Collected data:
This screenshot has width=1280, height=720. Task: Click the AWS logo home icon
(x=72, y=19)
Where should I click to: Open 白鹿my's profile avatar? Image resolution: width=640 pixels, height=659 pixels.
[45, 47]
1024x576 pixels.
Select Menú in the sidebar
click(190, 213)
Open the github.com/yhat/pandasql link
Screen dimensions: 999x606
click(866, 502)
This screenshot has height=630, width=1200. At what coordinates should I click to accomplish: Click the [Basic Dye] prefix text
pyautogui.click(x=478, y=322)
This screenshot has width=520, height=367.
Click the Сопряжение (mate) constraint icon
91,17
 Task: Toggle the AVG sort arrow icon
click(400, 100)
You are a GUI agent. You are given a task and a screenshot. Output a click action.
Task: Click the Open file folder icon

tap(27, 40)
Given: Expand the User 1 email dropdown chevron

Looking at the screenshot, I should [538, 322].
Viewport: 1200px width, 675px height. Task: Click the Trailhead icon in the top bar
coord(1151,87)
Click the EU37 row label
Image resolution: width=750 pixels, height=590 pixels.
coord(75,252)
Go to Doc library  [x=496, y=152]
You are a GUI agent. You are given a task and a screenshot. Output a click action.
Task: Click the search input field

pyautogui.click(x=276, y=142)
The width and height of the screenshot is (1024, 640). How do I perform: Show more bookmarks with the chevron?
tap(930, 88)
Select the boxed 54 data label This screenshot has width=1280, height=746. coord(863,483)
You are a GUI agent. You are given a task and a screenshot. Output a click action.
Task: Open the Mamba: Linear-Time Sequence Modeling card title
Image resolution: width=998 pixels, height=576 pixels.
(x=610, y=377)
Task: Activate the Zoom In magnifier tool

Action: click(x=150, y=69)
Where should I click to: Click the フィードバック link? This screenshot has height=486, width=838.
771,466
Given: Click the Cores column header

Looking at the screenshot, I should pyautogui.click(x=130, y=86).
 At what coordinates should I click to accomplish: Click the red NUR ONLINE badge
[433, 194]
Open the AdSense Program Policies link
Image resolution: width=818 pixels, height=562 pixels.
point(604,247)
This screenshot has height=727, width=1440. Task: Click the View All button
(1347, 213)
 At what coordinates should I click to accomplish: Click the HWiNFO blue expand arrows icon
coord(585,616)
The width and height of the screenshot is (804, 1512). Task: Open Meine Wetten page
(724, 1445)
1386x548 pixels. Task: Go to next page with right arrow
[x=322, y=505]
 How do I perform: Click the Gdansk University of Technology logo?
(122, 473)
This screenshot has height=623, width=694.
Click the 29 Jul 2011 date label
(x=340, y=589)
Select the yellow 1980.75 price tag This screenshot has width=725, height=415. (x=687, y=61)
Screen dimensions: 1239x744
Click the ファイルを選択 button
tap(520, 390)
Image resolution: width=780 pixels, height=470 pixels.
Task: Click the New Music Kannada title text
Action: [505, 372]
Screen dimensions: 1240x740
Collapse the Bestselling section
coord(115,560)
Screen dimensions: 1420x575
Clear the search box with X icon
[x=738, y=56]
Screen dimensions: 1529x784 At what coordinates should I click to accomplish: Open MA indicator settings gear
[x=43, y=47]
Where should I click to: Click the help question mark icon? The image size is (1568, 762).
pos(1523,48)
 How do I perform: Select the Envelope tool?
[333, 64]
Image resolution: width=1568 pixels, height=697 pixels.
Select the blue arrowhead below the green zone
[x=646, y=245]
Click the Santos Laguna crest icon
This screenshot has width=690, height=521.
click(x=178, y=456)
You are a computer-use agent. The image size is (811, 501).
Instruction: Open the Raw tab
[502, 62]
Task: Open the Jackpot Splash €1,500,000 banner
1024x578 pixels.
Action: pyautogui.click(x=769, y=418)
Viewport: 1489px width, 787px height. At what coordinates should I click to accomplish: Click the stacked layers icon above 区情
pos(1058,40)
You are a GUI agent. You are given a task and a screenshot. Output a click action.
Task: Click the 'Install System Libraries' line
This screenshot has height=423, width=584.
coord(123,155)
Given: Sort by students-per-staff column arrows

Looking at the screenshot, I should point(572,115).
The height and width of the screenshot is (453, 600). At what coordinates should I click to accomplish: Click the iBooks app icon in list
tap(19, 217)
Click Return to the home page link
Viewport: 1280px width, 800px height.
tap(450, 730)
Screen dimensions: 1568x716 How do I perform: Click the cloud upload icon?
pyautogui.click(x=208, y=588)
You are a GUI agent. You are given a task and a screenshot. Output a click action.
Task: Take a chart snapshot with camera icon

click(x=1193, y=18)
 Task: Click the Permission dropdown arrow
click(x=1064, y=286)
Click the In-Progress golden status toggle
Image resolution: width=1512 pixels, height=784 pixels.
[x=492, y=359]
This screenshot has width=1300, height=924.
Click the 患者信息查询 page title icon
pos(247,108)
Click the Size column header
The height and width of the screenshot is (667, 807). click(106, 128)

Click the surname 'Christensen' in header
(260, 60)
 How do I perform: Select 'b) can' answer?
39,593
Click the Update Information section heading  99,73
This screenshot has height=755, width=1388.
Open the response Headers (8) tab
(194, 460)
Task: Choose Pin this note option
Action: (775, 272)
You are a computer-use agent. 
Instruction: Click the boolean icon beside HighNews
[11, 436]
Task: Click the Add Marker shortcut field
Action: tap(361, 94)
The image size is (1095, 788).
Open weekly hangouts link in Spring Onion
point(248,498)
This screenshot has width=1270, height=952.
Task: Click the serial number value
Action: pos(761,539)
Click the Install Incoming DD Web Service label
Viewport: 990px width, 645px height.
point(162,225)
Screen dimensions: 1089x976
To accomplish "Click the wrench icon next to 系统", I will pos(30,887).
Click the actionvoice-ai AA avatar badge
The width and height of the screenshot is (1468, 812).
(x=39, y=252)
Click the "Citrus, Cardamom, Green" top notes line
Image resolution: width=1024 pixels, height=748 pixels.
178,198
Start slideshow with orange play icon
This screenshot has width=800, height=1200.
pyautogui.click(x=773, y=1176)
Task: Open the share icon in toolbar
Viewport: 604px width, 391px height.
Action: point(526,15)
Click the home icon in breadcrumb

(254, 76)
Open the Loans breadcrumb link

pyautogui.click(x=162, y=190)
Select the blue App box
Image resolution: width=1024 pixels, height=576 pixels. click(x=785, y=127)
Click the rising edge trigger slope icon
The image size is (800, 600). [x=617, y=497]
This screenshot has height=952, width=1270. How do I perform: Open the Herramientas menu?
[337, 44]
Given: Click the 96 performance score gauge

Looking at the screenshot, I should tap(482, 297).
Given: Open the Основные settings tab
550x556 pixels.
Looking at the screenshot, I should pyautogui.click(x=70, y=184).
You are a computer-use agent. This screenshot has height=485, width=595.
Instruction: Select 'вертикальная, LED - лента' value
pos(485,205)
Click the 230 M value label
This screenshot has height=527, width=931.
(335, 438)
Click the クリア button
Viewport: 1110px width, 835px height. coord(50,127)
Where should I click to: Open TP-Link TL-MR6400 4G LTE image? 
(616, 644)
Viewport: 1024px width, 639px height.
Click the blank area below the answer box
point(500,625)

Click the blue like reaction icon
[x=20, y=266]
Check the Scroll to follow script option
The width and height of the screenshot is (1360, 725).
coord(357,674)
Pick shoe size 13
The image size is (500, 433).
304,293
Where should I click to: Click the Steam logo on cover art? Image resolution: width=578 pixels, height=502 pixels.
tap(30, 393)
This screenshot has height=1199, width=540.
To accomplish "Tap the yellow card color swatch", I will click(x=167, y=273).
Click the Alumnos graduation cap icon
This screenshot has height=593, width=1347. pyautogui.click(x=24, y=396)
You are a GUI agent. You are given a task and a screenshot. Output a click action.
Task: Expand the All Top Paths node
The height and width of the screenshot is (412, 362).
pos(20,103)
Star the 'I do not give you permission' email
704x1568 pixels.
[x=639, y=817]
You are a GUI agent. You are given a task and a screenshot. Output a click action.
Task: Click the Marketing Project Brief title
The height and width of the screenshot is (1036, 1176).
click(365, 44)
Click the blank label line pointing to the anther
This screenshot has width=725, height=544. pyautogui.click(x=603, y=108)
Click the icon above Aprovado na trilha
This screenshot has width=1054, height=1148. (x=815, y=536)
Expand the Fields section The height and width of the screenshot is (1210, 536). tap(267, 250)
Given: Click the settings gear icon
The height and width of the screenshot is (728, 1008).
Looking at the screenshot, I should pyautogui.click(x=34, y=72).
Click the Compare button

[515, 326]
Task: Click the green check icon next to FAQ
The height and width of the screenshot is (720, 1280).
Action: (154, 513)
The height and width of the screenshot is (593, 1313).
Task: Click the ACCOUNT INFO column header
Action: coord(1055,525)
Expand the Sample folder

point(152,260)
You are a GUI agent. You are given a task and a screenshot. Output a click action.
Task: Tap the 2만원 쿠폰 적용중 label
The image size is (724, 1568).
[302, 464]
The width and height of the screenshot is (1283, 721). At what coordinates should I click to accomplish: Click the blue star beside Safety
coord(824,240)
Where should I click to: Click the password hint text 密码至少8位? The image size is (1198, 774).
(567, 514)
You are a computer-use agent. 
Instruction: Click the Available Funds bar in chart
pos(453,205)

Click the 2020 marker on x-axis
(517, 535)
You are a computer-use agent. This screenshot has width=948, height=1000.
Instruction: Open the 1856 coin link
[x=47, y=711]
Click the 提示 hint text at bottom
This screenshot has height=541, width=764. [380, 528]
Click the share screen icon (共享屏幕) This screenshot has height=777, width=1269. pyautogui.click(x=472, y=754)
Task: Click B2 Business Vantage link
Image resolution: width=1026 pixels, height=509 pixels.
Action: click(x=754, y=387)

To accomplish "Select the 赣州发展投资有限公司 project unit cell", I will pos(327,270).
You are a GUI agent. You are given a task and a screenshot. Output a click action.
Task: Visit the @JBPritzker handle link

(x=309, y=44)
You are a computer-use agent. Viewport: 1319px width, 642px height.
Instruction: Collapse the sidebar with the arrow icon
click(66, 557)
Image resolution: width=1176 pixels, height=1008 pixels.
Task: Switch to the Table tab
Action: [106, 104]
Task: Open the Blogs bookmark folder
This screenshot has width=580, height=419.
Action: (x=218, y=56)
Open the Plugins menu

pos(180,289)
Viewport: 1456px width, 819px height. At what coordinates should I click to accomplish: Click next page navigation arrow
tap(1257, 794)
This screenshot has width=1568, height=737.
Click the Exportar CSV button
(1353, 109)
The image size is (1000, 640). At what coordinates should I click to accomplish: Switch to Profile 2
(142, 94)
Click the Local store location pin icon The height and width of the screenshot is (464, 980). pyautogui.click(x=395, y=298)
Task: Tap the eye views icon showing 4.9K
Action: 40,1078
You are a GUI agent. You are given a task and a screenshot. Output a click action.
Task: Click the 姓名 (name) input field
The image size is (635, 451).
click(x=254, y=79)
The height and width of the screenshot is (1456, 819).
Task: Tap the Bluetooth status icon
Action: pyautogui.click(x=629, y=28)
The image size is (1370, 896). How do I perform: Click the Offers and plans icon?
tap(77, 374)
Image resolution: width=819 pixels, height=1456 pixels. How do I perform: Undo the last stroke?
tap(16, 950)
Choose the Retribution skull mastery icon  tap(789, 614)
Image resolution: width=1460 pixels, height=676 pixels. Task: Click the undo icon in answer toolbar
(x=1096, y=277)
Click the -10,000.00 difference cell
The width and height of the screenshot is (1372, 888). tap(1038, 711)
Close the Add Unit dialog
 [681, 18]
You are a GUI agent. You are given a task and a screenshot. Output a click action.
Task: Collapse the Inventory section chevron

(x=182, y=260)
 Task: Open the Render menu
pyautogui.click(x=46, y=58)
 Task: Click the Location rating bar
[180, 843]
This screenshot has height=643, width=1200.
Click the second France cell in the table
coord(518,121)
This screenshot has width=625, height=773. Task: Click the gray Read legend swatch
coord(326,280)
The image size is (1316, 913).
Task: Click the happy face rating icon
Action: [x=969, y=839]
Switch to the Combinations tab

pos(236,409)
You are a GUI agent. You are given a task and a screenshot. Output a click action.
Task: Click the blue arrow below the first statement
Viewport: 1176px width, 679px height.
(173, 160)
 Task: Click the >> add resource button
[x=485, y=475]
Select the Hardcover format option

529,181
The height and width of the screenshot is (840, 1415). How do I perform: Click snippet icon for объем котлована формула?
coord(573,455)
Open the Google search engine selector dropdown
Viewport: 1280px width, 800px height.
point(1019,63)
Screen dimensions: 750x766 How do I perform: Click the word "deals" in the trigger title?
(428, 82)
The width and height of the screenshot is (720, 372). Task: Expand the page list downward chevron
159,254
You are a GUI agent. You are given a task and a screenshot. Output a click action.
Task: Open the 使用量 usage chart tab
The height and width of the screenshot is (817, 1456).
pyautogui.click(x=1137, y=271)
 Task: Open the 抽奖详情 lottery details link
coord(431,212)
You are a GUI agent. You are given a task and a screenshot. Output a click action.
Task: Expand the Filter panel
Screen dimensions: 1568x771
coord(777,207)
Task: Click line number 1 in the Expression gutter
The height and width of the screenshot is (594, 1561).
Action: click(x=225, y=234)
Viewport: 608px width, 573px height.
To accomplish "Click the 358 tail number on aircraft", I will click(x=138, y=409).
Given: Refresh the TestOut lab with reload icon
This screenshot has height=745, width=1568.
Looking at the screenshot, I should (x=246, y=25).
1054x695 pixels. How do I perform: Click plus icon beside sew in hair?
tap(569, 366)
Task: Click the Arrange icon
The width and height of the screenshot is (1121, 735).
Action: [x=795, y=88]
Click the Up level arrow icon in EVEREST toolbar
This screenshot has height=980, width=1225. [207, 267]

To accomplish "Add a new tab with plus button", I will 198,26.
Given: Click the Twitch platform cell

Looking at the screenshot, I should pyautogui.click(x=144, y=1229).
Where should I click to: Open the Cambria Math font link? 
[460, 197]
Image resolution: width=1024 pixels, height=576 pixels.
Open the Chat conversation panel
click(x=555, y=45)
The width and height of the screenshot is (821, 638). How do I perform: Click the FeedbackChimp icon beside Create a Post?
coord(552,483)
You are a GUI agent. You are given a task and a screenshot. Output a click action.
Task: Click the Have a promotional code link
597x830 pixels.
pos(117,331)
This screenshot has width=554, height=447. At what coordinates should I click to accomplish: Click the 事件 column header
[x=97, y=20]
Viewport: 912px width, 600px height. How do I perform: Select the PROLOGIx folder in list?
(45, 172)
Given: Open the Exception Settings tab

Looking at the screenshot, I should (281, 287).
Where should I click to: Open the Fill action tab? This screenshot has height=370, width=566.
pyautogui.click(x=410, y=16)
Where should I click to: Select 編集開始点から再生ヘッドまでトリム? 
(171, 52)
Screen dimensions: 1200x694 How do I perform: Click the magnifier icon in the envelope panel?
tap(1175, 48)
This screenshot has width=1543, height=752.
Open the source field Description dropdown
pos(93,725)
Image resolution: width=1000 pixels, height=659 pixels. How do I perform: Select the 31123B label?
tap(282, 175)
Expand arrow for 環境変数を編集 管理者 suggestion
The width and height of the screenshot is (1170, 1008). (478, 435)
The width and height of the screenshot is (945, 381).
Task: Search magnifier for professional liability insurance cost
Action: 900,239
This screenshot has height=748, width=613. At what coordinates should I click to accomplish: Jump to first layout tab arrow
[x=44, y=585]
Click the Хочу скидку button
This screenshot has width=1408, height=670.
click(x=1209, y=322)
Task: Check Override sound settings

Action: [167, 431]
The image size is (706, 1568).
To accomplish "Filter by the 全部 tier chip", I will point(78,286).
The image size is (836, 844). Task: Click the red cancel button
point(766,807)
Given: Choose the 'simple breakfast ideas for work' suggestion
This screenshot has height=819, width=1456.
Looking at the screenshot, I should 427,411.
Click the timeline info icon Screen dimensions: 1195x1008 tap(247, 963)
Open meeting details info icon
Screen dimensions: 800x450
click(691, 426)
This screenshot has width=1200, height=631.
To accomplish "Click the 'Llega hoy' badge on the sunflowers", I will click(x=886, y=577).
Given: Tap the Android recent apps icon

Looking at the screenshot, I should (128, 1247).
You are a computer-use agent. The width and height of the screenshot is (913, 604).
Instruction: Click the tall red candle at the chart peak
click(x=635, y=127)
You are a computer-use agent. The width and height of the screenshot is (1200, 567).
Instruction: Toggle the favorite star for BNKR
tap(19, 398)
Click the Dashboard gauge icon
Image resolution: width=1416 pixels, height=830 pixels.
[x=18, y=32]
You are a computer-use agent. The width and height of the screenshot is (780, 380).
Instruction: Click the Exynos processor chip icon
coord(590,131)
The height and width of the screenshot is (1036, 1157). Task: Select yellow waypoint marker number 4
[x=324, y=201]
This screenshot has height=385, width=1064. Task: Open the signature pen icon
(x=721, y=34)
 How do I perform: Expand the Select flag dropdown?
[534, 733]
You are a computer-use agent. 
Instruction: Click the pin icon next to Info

Work required. Your answer should be a single number: the count of lines in the records that contain "Install".

Response for this exercise. 2